■ Recorded data ■
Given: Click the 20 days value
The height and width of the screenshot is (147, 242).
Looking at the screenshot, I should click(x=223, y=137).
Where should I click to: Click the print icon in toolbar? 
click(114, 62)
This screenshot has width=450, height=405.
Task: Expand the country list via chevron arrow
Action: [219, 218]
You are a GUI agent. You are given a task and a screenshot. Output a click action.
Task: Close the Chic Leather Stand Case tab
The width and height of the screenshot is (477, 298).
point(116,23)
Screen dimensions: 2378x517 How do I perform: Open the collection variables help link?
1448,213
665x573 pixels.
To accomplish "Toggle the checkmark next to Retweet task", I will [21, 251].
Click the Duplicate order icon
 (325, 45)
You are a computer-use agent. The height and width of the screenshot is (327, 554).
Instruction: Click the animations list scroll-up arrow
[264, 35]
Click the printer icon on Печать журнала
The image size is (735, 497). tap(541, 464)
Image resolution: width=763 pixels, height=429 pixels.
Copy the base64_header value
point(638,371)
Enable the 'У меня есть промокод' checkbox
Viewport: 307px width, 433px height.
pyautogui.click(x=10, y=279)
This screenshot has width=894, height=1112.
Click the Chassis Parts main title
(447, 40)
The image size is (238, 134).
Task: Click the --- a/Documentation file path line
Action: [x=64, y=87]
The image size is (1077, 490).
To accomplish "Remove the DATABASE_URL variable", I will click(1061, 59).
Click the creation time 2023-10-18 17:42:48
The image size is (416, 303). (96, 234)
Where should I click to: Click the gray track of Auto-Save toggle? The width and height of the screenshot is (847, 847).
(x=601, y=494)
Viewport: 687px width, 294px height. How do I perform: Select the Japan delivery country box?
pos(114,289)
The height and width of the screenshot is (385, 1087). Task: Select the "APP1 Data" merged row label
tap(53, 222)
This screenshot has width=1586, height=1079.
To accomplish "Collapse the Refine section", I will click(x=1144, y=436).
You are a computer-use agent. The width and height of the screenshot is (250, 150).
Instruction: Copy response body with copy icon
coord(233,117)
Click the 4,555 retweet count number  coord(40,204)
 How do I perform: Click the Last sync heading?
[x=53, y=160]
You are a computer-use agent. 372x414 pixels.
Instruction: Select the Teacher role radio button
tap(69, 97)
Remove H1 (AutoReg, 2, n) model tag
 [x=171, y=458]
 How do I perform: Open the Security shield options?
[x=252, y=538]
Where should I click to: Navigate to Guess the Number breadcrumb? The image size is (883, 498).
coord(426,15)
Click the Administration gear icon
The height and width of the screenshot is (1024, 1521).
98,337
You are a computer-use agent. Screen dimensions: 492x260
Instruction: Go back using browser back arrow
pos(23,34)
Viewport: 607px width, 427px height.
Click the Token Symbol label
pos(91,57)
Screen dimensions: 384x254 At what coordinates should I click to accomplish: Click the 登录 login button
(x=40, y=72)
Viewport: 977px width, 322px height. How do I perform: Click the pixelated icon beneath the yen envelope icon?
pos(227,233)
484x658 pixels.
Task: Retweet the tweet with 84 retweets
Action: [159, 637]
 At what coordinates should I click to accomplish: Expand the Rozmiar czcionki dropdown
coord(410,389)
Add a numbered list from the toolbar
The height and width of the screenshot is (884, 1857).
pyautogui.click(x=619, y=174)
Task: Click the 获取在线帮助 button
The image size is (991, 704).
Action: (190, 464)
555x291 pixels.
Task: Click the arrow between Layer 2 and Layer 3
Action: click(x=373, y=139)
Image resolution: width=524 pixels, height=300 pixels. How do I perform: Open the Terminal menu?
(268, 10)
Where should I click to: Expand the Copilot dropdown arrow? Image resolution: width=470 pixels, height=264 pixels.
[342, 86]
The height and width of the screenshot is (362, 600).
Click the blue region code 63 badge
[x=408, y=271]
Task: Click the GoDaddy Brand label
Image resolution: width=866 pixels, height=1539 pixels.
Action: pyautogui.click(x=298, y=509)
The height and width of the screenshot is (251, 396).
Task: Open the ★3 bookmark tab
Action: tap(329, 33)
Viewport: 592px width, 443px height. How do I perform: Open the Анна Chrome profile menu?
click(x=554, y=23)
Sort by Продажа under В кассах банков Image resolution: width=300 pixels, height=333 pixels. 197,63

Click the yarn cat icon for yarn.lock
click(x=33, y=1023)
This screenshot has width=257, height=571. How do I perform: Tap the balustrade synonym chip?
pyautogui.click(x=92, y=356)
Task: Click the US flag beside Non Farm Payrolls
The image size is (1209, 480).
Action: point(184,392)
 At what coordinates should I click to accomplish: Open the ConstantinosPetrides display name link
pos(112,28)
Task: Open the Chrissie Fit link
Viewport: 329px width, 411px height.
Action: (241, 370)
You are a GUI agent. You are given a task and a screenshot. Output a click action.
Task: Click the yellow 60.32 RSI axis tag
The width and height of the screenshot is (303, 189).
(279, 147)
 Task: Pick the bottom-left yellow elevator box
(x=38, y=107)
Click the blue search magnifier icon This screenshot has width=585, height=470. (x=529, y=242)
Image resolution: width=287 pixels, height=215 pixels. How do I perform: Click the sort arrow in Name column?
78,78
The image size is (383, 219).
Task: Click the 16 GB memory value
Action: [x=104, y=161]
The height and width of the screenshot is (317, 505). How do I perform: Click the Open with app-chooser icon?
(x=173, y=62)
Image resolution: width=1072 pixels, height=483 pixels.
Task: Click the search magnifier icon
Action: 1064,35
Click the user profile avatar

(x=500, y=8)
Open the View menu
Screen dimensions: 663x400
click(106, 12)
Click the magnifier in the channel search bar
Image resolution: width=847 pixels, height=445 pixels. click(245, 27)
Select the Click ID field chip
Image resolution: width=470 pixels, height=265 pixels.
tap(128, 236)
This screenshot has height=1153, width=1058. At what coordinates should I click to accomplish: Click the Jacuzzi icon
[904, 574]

■ About this task ■
Line by line, reproduce the data exactly as given.

■ Output ■
Given: Click the 20 days value
The height and width of the screenshot is (147, 242).
Looking at the screenshot, I should click(x=223, y=137).
Where should I click to: Click the print icon in toolbar? 
click(114, 62)
This screenshot has width=450, height=405.
Task: Expand the country list via chevron arrow
Action: [219, 218]
You are a GUI agent. You are given a task and a screenshot. Output a click action.
Task: Close the Chic Leather Stand Case tab
The width and height of the screenshot is (477, 298).
point(116,23)
Screen dimensions: 2378x517 How do I perform: Open the collection variables help link?
1448,213
665x573 pixels.
To accomplish "Toggle the checkmark next to Retweet task", I will [21, 251].
Click the Duplicate order icon
 (325, 45)
You are a computer-use agent. The height and width of the screenshot is (327, 554).
Instruction: Click the animations list scroll-up arrow
[264, 35]
Click the printer icon on Печать журнала
The image size is (735, 497). tap(541, 464)
Image resolution: width=763 pixels, height=429 pixels.
Copy the base64_header value
point(638,371)
Enable the 'У меня есть промокод' checkbox
Viewport: 307px width, 433px height.
pyautogui.click(x=10, y=279)
This screenshot has width=894, height=1112.
Click the Chassis Parts main title
(447, 40)
The image size is (238, 134).
Task: Click the --- a/Documentation file path line
Action: [x=64, y=87]
The image size is (1077, 490).
To accomplish "Remove the DATABASE_URL variable", I will click(1061, 59).
Click the creation time 2023-10-18 17:42:48
The image size is (416, 303). (96, 234)
Where should I click to: Click the gray track of Auto-Save toggle? The width and height of the screenshot is (847, 847).
(x=601, y=494)
Viewport: 687px width, 294px height. How do I perform: Select the Japan delivery country box?
pos(114,289)
The height and width of the screenshot is (385, 1087). Task: Select the "APP1 Data" merged row label
tap(53, 222)
This screenshot has width=1586, height=1079.
To accomplish "Collapse the Refine section", I will click(x=1144, y=436).
You are a computer-use agent. The width and height of the screenshot is (250, 150).
Instruction: Copy response body with copy icon
coord(233,117)
Click the 4,555 retweet count number  coord(40,204)
 How do I perform: Click the Last sync heading?
[x=53, y=160]
You are a computer-use agent. 372x414 pixels.
Instruction: Select the Teacher role radio button
tap(69, 97)
Remove H1 (AutoReg, 2, n) model tag
 [x=171, y=458]
 How do I perform: Open the Security shield options?
[x=252, y=538]
Where should I click to: Navigate to Guess the Number breadcrumb? The image size is (883, 498).
coord(426,15)
Click the Administration gear icon
The height and width of the screenshot is (1024, 1521).
98,337
You are a computer-use agent. Screen dimensions: 492x260
Instruction: Go back using browser back arrow
pos(23,34)
Viewport: 607px width, 427px height.
Click the Token Symbol label
pos(91,57)
Screen dimensions: 384x254 At what coordinates should I click to accomplish: Click the 登录 login button
(x=40, y=72)
Viewport: 977px width, 322px height. How do I perform: Click the pixelated icon beneath the yen envelope icon?
pos(227,233)
484x658 pixels.
Task: Retweet the tweet with 84 retweets
Action: [159, 637]
 At what coordinates should I click to accomplish: Expand the Rozmiar czcionki dropdown
coord(410,389)
Add a numbered list from the toolbar
The height and width of the screenshot is (884, 1857).
pyautogui.click(x=619, y=174)
Task: Click the 获取在线帮助 button
The image size is (991, 704).
Action: (190, 464)
555x291 pixels.
Task: Click the arrow between Layer 2 and Layer 3
Action: click(x=373, y=139)
Image resolution: width=524 pixels, height=300 pixels. How do I perform: Open the Terminal menu?
(268, 10)
Where should I click to: Expand the Copilot dropdown arrow? Image resolution: width=470 pixels, height=264 pixels.
[342, 86]
The height and width of the screenshot is (362, 600).
Click the blue region code 63 badge
[x=408, y=271]
Task: Click the GoDaddy Brand label
Image resolution: width=866 pixels, height=1539 pixels.
Action: pyautogui.click(x=298, y=509)
The height and width of the screenshot is (251, 396).
Task: Open the ★3 bookmark tab
Action: tap(329, 33)
Viewport: 592px width, 443px height. How do I perform: Open the Анна Chrome profile menu?
click(x=554, y=23)
Sort by Продажа under В кассах банков Image resolution: width=300 pixels, height=333 pixels. 197,63

Click the yarn cat icon for yarn.lock
click(x=33, y=1023)
This screenshot has width=257, height=571. How do I perform: Tap the balustrade synonym chip?
pyautogui.click(x=92, y=356)
Task: Click the US flag beside Non Farm Payrolls
The image size is (1209, 480).
Action: point(184,392)
 At what coordinates should I click to accomplish: Open the ConstantinosPetrides display name link
pos(112,28)
Task: Open the Chrissie Fit link
Viewport: 329px width, 411px height.
Action: (241, 370)
You are a GUI agent. You are given a task and a screenshot. Output a click action.
Task: Click the yellow 60.32 RSI axis tag
The width and height of the screenshot is (303, 189).
(279, 147)
 Task: Pick the bottom-left yellow elevator box
(x=38, y=107)
Click the blue search magnifier icon This screenshot has width=585, height=470. (x=529, y=242)
Image resolution: width=287 pixels, height=215 pixels. How do I perform: Click the sort arrow in Name column?
78,78
The image size is (383, 219).
Task: Click the 16 GB memory value
Action: [x=104, y=161]
The height and width of the screenshot is (317, 505). How do I perform: Click the Open with app-chooser icon?
(x=173, y=62)
Image resolution: width=1072 pixels, height=483 pixels.
Task: Click the search magnifier icon
Action: 1064,35
Click the user profile avatar

(x=500, y=8)
Open the View menu
Screen dimensions: 663x400
click(106, 12)
Click the magnifier in the channel search bar
Image resolution: width=847 pixels, height=445 pixels. click(245, 27)
Select the Click ID field chip
Image resolution: width=470 pixels, height=265 pixels.
tap(128, 236)
This screenshot has height=1153, width=1058. At what coordinates should I click to accomplish: Click the Jacuzzi icon
[904, 574]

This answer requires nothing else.